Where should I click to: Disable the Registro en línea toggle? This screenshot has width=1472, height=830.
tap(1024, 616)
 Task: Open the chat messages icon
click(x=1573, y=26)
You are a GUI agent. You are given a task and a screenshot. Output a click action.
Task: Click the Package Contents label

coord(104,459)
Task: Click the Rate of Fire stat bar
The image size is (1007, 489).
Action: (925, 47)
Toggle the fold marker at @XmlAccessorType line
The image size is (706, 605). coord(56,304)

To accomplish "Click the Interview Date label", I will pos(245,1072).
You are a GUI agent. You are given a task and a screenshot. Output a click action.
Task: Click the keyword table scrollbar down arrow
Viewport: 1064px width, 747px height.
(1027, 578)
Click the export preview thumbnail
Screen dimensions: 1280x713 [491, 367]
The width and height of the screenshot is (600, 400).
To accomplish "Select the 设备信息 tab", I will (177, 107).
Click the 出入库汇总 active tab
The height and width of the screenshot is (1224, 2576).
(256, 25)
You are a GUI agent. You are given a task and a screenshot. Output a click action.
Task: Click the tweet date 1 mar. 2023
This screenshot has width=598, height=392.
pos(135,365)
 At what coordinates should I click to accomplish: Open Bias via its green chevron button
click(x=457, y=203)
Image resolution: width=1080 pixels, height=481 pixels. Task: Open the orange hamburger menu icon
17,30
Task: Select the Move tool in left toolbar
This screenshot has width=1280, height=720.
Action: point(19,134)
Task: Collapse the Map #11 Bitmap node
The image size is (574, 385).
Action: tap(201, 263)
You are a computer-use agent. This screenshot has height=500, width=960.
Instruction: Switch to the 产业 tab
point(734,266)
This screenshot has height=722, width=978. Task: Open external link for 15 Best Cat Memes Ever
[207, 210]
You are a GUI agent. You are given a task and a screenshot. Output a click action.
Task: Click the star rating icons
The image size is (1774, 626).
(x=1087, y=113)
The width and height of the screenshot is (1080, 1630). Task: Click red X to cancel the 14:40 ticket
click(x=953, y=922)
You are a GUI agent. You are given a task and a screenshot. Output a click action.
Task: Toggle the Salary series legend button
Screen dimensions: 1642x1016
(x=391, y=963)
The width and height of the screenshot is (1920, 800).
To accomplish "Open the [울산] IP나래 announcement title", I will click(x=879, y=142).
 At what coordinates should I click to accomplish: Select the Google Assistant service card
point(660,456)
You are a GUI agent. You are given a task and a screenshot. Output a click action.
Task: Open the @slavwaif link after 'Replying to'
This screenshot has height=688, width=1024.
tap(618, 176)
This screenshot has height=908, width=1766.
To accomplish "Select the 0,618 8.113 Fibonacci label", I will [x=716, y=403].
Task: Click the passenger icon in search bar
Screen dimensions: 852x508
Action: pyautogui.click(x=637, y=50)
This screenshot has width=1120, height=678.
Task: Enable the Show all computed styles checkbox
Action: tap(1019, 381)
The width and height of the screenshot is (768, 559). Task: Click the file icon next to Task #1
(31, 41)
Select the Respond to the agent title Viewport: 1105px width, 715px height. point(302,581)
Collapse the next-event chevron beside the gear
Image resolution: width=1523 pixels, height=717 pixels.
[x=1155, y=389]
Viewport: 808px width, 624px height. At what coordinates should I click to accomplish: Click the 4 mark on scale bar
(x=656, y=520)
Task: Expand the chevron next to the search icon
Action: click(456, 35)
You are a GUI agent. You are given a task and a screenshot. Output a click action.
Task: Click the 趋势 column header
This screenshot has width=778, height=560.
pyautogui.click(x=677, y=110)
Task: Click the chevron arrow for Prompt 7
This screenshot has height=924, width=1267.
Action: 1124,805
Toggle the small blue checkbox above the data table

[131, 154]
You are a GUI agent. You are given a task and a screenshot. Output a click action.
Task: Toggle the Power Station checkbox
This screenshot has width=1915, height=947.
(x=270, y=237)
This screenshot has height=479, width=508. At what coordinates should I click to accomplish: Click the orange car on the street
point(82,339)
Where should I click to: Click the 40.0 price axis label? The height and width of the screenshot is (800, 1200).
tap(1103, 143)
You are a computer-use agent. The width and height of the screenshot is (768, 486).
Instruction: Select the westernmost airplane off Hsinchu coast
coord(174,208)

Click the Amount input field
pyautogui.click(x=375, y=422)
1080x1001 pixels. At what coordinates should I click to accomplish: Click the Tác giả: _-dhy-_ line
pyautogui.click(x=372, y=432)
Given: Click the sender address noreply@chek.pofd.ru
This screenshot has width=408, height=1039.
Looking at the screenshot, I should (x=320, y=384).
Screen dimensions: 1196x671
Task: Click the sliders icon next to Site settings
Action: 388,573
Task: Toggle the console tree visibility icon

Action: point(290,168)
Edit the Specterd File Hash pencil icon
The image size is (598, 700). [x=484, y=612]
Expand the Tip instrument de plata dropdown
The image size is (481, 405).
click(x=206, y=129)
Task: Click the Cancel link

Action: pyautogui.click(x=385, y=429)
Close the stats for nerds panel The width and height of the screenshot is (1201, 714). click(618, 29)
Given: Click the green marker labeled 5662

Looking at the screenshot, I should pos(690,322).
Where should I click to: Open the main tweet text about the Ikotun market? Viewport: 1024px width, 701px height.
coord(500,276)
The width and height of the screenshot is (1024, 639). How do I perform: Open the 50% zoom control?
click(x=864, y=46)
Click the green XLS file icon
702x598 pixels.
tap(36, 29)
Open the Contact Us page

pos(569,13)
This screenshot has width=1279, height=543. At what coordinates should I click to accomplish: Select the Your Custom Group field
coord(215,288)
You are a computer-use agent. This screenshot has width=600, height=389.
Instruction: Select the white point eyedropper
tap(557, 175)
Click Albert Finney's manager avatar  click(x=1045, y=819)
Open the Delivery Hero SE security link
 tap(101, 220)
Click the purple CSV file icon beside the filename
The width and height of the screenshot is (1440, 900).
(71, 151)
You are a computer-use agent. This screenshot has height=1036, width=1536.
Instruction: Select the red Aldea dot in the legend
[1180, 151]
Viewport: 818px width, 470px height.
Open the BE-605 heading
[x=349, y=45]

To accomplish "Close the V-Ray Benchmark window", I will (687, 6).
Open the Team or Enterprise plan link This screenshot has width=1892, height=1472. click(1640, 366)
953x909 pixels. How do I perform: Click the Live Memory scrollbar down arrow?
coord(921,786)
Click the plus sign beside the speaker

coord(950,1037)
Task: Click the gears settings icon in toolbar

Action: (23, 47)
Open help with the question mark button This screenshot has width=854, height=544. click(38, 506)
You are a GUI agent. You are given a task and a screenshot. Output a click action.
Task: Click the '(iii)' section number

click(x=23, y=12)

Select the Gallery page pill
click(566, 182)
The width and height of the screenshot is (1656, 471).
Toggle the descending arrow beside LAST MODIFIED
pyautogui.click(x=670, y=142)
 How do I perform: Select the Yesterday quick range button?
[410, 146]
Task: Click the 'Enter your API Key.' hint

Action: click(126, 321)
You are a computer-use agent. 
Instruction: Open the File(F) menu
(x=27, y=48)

**HOW TO COMPLETE THIS TASK**
Exactly as shown above, return all of the entries.

**TASK RESPONSE**
Where should I click to: Disable the Registro en línea toggle? This screenshot has width=1472, height=830.
tap(1024, 616)
 Task: Open the chat messages icon
click(x=1573, y=26)
You are a GUI agent. You are given a task and a screenshot. Output a click action.
Task: Click the Package Contents label

coord(104,459)
Task: Click the Rate of Fire stat bar
The image size is (1007, 489).
Action: (925, 47)
Toggle the fold marker at @XmlAccessorType line
The image size is (706, 605). coord(56,304)

To accomplish "Click the Interview Date label", I will pos(245,1072).
You are a GUI agent. You are given a task and a screenshot. Output a click action.
Task: Click the keyword table scrollbar down arrow
Viewport: 1064px width, 747px height.
(1027, 578)
Click the export preview thumbnail
Screen dimensions: 1280x713 [491, 367]
The width and height of the screenshot is (600, 400).
To accomplish "Select the 设备信息 tab", I will (177, 107).
Click the 出入库汇总 active tab
The height and width of the screenshot is (1224, 2576).
(256, 25)
You are a GUI agent. You are given a task and a screenshot. Output a click action.
Task: Click the tweet date 1 mar. 2023
This screenshot has width=598, height=392.
pos(135,365)
 At what coordinates should I click to accomplish: Open Bias via its green chevron button
click(x=457, y=203)
Image resolution: width=1080 pixels, height=481 pixels. Task: Open the orange hamburger menu icon
17,30
Task: Select the Move tool in left toolbar
This screenshot has width=1280, height=720.
Action: point(19,134)
Task: Collapse the Map #11 Bitmap node
The image size is (574, 385).
Action: tap(201, 263)
You are a computer-use agent. This screenshot has height=500, width=960.
Instruction: Switch to the 产业 tab
point(734,266)
This screenshot has height=722, width=978. Task: Open external link for 15 Best Cat Memes Ever
[207, 210]
You are a GUI agent. You are given a task and a screenshot. Output a click action.
Task: Click the star rating icons
The image size is (1774, 626).
(x=1087, y=113)
The width and height of the screenshot is (1080, 1630). Task: Click red X to cancel the 14:40 ticket
click(x=953, y=922)
You are a GUI agent. You are given a task and a screenshot. Output a click action.
Task: Toggle the Salary series legend button
Screen dimensions: 1642x1016
(x=391, y=963)
The width and height of the screenshot is (1920, 800).
To accomplish "Open the [울산] IP나래 announcement title", I will click(x=879, y=142).
 At what coordinates should I click to accomplish: Select the Google Assistant service card
point(660,456)
You are a GUI agent. You are given a task and a screenshot. Output a click action.
Task: Open the @slavwaif link after 'Replying to'
This screenshot has height=688, width=1024.
tap(618, 176)
This screenshot has height=908, width=1766.
To accomplish "Select the 0,618 8.113 Fibonacci label", I will [x=716, y=403].
Task: Click the passenger icon in search bar
Screen dimensions: 852x508
Action: pyautogui.click(x=637, y=50)
This screenshot has width=1120, height=678.
Task: Enable the Show all computed styles checkbox
Action: tap(1019, 381)
The width and height of the screenshot is (768, 559). Task: Click the file icon next to Task #1
(31, 41)
Select the Respond to the agent title Viewport: 1105px width, 715px height. point(302,581)
Collapse the next-event chevron beside the gear
Image resolution: width=1523 pixels, height=717 pixels.
[x=1155, y=389]
Viewport: 808px width, 624px height. At what coordinates should I click to accomplish: Click the 4 mark on scale bar
(x=656, y=520)
Task: Expand the chevron next to the search icon
Action: click(456, 35)
You are a GUI agent. You are given a task and a screenshot. Output a click action.
Task: Click the 趋势 column header
This screenshot has width=778, height=560.
pyautogui.click(x=677, y=110)
Task: Click the chevron arrow for Prompt 7
This screenshot has height=924, width=1267.
Action: 1124,805
Toggle the small blue checkbox above the data table

[131, 154]
You are a GUI agent. You are given a task and a screenshot. Output a click action.
Task: Toggle the Power Station checkbox
This screenshot has width=1915, height=947.
(x=270, y=237)
This screenshot has height=479, width=508. At what coordinates should I click to accomplish: Click the orange car on the street
point(82,339)
Where should I click to: Click the 40.0 price axis label? The height and width of the screenshot is (800, 1200).
tap(1103, 143)
You are a computer-use agent. The width and height of the screenshot is (768, 486).
Instruction: Select the westernmost airplane off Hsinchu coast
coord(174,208)

Click the Amount input field
pyautogui.click(x=375, y=422)
1080x1001 pixels. At what coordinates should I click to accomplish: Click the Tác giả: _-dhy-_ line
pyautogui.click(x=372, y=432)
Given: Click the sender address noreply@chek.pofd.ru
This screenshot has width=408, height=1039.
Looking at the screenshot, I should (x=320, y=384).
Screen dimensions: 1196x671
Task: Click the sliders icon next to Site settings
Action: 388,573
Task: Toggle the console tree visibility icon

Action: point(290,168)
Edit the Specterd File Hash pencil icon
The image size is (598, 700). [x=484, y=612]
Expand the Tip instrument de plata dropdown
The image size is (481, 405).
click(x=206, y=129)
Task: Click the Cancel link

Action: pyautogui.click(x=385, y=429)
Close the stats for nerds panel The width and height of the screenshot is (1201, 714). click(618, 29)
Given: Click the green marker labeled 5662

Looking at the screenshot, I should pos(690,322).
Where should I click to: Open the main tweet text about the Ikotun market? Viewport: 1024px width, 701px height.
coord(500,276)
The width and height of the screenshot is (1024, 639). How do I perform: Open the 50% zoom control?
click(x=864, y=46)
Click the green XLS file icon
702x598 pixels.
tap(36, 29)
Open the Contact Us page

pos(569,13)
This screenshot has width=1279, height=543. At what coordinates should I click to accomplish: Select the Your Custom Group field
coord(215,288)
You are a computer-use agent. This screenshot has width=600, height=389.
Instruction: Select the white point eyedropper
tap(557, 175)
Click Albert Finney's manager avatar  click(x=1045, y=819)
Open the Delivery Hero SE security link
 tap(101, 220)
Click the purple CSV file icon beside the filename
The width and height of the screenshot is (1440, 900).
(71, 151)
You are a computer-use agent. This screenshot has height=1036, width=1536.
Instruction: Select the red Aldea dot in the legend
[1180, 151]
Viewport: 818px width, 470px height.
Open the BE-605 heading
[x=349, y=45]

To accomplish "Close the V-Ray Benchmark window", I will (687, 6).
Open the Team or Enterprise plan link This screenshot has width=1892, height=1472. click(1640, 366)
953x909 pixels. How do I perform: Click the Live Memory scrollbar down arrow?
coord(921,786)
Click the plus sign beside the speaker

coord(950,1037)
Task: Click the gears settings icon in toolbar

Action: (23, 47)
Open help with the question mark button This screenshot has width=854, height=544. click(38, 506)
You are a GUI agent. You are given a task and a screenshot. Output a click action.
Task: Click the '(iii)' section number

click(x=23, y=12)

Select the Gallery page pill
click(566, 182)
The width and height of the screenshot is (1656, 471).
Toggle the descending arrow beside LAST MODIFIED
pyautogui.click(x=670, y=142)
 How do I perform: Select the Yesterday quick range button?
[410, 146]
Task: Click the 'Enter your API Key.' hint

Action: click(126, 321)
You are a computer-use agent. 
Instruction: Open the File(F) menu
(x=27, y=48)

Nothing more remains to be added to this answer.